ЧТО НУЖНО СДЕЛАТЬ.
Дословно выпишите из приведенного ниже отрывка о Фридрихе и императоре Иосифе часть, которая начинается со слов «Во-первых, внутри страны» и заканчивается словами «поинтересовалась его мнением.».

ОТРЫВОК ИЗ ДОКУМЕНТА.
Фридрих сам отвечал на собственный вопрос. В единстве. И побуждающим мотивом для того, чтобы вновь попытаться добиться германского единства, независимого от мощи Австрии, являлось поведение императора.

Иосиф, энергичный и гордый, с самого момента вступления на престол продемонстрировал отсутствие понятий реализма и практичности. Памятным примером этого является его решение попытаться улучшить во всех областях — экономической, социальной, юридической — ситуацию в Австрийских Нидерландах. Там много лет должность имперского губернатора занимал дядя Иосифа, старый и знаменитый противник Фридриха, эрцгерцог Карл Лотарингский. Его правление было мудрым, полезным и популярным. Иосиф же решил, что все можно еще улучшить, и когда Карл умер, незадолго до смерти Марии Терезии, император назначил на пост губернатора свою сестру, эрцгерцогиню Марию Кристину. Она намеревалась проводить реформы, которые диктовал император.

Во-первых, внутри страны необходимо установить большую религиозную терпимость, это было любимым коньком Иосифа. Некоторые конкретные законы нарушали этот принцип — население, будь то фламандцы или валлоны, было католическим, а существовавшие предрассудки уходили корнями в религиозные войны. Во-вторых, существовал так называемый «Договор о границе» («Barrier Treaty»). В соответствии с ним в некоторых шельдских городах размещались датские гарнизоны, так что плавание по Шельде, а значит, и торговля Антверпена регулировались другим государством. Иосиф выступил с заявлением к Голландии относительно подобного положения вещей, которое он находил устаревшим и неоправданным. Принцесса Оранская, племянница Фридриха, поинтересовалась его мнением.

(Записи из набора данных)
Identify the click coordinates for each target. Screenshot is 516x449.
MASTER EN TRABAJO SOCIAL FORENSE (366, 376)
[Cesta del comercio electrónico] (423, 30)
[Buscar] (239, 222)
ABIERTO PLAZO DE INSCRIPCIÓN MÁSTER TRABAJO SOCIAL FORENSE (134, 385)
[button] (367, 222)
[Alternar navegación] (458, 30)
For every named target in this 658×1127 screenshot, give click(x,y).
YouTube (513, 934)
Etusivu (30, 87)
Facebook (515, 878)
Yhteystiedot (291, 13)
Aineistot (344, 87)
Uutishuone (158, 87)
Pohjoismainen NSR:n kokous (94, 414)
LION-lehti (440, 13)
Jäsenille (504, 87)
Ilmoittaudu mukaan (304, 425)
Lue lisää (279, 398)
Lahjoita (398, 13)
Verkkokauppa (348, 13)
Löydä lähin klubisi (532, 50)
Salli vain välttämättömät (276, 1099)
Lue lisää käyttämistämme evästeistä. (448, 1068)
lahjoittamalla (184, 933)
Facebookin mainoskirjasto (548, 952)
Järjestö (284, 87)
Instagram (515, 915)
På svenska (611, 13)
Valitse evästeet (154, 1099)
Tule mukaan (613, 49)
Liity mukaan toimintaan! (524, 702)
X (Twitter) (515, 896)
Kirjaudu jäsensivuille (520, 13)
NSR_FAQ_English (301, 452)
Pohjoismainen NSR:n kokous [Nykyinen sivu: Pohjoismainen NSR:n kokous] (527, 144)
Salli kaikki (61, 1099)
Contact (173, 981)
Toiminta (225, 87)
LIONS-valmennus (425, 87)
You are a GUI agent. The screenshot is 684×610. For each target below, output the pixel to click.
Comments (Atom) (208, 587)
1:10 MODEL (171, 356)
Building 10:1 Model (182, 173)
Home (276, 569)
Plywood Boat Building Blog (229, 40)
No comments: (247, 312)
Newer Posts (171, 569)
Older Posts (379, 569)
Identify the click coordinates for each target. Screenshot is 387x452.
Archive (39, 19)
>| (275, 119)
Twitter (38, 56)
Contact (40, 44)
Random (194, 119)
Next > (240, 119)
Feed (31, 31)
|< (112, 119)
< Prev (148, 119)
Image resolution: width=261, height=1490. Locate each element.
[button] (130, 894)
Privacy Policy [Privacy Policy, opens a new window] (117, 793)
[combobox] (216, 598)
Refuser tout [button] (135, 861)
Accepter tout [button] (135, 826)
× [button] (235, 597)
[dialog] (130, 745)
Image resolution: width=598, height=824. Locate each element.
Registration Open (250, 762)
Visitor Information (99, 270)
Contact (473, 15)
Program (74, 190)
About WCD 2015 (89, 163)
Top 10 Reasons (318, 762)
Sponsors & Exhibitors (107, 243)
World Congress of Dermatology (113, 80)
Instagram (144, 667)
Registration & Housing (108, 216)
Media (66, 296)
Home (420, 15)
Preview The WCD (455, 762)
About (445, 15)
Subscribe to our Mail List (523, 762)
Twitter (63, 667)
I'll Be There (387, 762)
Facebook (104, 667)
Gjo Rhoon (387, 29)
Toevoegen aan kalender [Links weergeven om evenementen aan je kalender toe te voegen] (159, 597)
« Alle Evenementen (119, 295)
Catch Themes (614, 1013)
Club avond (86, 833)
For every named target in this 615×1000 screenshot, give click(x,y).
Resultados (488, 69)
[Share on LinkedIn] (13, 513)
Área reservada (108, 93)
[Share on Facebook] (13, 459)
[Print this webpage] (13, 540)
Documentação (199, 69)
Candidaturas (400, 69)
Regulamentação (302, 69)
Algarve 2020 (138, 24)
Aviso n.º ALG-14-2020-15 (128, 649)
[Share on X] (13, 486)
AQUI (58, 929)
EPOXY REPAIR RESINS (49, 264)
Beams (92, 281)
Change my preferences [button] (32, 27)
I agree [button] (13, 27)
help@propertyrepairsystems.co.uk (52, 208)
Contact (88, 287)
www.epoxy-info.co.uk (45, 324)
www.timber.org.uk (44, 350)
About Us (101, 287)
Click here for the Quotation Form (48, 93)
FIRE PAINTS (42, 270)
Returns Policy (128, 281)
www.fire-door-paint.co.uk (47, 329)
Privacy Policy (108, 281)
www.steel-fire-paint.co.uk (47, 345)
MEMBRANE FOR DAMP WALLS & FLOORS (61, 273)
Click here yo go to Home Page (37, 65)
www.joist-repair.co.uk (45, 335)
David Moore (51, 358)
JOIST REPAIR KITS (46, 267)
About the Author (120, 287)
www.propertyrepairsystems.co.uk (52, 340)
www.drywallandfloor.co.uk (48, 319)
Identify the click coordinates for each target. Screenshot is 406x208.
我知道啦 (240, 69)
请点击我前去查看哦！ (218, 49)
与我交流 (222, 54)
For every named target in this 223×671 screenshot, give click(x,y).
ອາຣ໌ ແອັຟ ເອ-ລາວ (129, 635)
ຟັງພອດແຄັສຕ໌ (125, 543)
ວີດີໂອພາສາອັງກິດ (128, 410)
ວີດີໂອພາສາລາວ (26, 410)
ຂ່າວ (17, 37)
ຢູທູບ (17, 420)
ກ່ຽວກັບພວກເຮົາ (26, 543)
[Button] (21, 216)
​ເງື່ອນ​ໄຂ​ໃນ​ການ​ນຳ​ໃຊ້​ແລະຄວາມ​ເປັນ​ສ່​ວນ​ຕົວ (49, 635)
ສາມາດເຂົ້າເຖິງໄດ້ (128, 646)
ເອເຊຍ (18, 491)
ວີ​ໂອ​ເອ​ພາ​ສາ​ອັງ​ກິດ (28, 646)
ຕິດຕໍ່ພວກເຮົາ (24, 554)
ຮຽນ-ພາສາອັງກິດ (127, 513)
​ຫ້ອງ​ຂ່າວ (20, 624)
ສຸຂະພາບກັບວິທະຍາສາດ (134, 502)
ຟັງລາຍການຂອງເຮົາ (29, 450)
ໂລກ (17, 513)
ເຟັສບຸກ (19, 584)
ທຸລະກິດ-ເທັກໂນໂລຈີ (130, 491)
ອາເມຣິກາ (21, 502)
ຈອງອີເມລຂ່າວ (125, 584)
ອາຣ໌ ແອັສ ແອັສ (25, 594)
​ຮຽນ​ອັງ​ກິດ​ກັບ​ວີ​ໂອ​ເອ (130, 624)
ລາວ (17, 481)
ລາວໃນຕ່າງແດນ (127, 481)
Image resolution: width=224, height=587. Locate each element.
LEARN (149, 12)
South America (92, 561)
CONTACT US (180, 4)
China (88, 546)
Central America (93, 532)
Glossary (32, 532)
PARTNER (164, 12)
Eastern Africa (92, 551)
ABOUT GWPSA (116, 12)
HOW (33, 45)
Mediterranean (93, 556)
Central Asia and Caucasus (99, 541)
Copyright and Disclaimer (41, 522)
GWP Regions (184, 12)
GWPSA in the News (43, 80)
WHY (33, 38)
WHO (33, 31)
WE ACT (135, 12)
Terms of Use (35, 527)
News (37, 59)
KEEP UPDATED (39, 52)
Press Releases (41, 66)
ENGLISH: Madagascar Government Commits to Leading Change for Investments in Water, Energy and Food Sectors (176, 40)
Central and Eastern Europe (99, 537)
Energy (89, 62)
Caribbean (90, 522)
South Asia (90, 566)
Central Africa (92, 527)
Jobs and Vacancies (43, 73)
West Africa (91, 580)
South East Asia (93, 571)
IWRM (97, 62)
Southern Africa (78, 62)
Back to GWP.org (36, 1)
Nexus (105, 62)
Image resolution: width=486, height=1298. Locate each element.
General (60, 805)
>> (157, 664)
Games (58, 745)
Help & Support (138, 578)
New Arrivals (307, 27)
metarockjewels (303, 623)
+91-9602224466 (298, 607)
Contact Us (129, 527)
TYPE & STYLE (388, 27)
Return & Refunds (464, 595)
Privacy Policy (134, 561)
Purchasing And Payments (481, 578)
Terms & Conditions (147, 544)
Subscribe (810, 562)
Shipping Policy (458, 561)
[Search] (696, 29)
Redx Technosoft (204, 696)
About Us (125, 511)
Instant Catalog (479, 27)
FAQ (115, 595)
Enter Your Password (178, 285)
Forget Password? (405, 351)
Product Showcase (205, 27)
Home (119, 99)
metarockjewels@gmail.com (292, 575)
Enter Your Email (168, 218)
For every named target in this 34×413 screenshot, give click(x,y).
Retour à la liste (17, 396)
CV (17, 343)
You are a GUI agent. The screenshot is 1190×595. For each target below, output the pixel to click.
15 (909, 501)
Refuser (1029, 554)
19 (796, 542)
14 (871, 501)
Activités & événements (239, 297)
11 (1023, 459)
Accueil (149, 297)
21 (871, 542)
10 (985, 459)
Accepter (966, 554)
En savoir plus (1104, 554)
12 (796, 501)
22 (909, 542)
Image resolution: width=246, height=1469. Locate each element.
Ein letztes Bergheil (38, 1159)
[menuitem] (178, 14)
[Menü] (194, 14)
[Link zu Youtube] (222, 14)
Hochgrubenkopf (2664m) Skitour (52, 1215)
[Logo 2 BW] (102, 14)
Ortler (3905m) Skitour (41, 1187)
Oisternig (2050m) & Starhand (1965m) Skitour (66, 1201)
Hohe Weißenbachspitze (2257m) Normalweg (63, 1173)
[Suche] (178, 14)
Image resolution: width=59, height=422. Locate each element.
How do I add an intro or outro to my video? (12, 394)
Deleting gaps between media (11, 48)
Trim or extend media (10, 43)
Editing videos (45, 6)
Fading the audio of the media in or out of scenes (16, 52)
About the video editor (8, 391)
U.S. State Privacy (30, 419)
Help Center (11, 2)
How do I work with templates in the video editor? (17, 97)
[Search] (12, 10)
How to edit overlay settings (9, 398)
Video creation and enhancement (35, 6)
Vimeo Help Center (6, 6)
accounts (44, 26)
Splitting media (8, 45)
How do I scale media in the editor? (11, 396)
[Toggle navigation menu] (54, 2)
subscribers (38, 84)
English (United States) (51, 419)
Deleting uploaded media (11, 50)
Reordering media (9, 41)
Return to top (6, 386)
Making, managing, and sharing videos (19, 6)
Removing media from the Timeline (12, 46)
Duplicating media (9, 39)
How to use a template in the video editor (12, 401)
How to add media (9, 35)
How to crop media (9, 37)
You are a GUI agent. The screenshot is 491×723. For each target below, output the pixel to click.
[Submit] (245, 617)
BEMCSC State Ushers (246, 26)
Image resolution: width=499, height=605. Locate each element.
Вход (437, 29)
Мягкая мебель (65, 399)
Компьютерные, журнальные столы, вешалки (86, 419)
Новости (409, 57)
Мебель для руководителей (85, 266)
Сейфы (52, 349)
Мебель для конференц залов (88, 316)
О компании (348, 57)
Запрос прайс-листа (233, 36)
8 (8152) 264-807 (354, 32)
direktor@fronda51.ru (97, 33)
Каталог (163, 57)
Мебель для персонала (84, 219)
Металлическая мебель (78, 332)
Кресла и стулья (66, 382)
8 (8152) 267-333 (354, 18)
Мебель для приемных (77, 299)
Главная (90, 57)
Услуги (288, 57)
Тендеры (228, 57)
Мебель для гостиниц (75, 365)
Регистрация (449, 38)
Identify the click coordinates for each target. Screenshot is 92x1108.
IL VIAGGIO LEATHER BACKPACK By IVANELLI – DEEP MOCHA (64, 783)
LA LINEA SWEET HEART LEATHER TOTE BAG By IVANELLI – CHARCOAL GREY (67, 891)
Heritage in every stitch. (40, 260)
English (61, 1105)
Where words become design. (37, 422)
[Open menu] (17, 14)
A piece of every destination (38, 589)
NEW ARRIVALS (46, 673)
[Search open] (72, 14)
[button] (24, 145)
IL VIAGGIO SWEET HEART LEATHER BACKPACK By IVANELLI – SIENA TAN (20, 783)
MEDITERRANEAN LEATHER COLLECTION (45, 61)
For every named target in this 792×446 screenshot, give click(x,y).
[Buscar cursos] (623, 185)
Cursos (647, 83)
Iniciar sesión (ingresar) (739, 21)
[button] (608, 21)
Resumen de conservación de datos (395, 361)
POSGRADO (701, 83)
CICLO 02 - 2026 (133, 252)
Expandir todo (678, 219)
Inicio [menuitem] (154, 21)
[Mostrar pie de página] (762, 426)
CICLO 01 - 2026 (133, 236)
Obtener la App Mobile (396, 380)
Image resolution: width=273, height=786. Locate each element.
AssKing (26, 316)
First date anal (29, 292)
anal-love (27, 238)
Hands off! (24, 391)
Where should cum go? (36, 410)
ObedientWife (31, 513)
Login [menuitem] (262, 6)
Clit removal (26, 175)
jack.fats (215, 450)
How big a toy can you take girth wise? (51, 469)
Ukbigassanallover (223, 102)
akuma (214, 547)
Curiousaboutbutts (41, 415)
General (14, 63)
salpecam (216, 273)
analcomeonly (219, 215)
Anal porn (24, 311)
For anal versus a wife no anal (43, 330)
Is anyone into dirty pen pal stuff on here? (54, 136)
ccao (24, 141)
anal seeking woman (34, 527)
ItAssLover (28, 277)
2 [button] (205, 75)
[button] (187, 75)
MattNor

ОТВЕТ.
Во-первых, внутри страны необходимо установить большую религиозную терпимость, это было любимым коньком Иосифа. Некоторые конкретные законы нарушали этот принцип — население, будь то фламандцы или валлоны, было католическим, а существовавшие предрассудки уходили корнями в религиозные войны. Во-вторых, существовал так называемый «Договор о границе» («Barrier Treaty»). В соответствии с ним в некоторых шельдских городах размещались датские гарнизоны, так что плавание по Шельде, а значит, и торговля Антверпена регулировались другим государством. Иосиф выступил с заявлением к Голландии относительно подобного положения вещей, которое он находил устаревшим и неоправданным. Принцесса Оранская, племянница Фридриха, поинтересовалась его мнением.